The extreme sanctity attributed to virginity, the absolute condemnation of all forms of sexual connection other than marriage, and the formation and gradual realisation of the Christian conception of marriage as a permanent union of a [pg 358] man and woman of the same religious opinions, consecrated by solemn religious services, carrying with it a deep religious signification, and dissoluble only by death, were the most obvious signs of Christian influence in the sphere of ethics we are examining. Another very important result of the new religion was to raise to a far greater honour than they had previously possessed, the qualities in which women peculiarly excel.

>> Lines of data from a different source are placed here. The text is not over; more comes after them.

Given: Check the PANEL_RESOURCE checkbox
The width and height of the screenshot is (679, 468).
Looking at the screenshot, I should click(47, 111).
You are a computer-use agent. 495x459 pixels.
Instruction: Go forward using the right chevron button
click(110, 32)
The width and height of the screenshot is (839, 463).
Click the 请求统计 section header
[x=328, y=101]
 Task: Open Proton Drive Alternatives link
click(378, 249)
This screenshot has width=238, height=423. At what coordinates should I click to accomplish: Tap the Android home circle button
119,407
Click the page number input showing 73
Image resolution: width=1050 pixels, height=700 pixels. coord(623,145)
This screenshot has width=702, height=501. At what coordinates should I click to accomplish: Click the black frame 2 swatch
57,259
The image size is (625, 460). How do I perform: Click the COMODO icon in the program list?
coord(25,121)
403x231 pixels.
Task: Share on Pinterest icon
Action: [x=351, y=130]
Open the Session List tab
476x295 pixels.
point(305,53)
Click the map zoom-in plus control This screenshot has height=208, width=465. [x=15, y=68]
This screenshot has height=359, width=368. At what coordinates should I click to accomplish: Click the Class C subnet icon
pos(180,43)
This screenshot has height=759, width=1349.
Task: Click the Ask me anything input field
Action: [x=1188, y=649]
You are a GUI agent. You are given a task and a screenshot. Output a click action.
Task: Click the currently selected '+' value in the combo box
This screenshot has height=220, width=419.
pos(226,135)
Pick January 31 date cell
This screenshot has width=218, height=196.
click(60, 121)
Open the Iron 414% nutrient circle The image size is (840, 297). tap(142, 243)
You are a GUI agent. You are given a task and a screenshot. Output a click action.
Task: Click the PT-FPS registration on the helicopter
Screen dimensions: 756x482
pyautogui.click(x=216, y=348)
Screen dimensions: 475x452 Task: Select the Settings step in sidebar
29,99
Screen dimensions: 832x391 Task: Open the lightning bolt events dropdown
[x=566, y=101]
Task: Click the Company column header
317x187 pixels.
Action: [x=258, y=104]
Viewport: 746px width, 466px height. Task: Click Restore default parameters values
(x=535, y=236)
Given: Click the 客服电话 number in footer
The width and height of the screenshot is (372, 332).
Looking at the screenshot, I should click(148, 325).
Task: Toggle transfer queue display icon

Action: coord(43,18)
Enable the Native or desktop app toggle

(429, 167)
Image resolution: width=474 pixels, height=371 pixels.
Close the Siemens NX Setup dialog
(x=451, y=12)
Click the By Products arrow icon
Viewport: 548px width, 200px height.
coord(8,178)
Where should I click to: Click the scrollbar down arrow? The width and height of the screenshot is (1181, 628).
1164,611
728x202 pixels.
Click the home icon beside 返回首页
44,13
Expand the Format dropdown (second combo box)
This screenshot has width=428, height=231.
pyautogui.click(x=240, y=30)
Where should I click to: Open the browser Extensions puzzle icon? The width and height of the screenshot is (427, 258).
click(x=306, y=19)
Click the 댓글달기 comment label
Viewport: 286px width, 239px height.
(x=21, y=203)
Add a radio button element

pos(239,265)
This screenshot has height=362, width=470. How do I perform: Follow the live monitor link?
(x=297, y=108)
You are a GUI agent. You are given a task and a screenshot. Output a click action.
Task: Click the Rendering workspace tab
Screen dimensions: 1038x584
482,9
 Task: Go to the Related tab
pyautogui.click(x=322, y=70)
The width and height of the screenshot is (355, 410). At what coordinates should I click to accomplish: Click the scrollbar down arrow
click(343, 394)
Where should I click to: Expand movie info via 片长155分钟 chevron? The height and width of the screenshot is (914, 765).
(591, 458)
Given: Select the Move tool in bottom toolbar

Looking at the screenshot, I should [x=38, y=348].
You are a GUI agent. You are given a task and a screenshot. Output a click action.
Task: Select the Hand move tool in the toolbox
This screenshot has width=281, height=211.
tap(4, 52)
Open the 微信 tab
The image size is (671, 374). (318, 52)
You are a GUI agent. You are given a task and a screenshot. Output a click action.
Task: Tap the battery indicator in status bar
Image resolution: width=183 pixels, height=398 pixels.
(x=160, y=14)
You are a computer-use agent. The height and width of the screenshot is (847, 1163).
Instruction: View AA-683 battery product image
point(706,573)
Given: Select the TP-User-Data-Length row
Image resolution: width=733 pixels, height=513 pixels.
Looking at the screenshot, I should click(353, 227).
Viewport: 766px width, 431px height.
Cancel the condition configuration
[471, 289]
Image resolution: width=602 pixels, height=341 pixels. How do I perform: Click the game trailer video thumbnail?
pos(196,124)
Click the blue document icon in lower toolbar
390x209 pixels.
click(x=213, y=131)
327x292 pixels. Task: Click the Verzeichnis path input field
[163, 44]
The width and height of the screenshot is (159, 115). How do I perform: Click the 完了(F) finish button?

There are few more curious subjects of enquiry than the distinctive differences between the sexes, and the manner in which those differences have affected the ideal types of different ages, nations, philosophies, and religions. Physically, men have the indisputable superiority in strength, and women in beauty. Intellectually, a certain inferiority of the female sex can hardly be denied when we remember how almost exclusively the foremost places in every department of science, literature, and art have been occupied by men, how infinitesimally small is the number of women who have shown in any form the very highest order of genius, how many of the greatest men have achieved their greatness in defiance of the most adverse circumstances, and how completely women have failed in obtaining the first position, even in music or painting, for the cultivation of which their circumstances would appear most propitious. It is as impossible to find a female Raphael, or a female Handel, as a female Shakspeare or Newton. Women are intellectually more desultory and volatile than men; they are more occupied with particular instances than with general principles; they judge rather by intuitive perceptions than by deliberate reasoning or past experience. They are, however, usually superior to men in nimbleness and rapidity of thought, and in the gift of tact or the power of seizing speedily and faithfully the finer inflexions of feeling, and they have therefore often attained very great eminence in conversation, as letter-writers, as actresses, and as novelists.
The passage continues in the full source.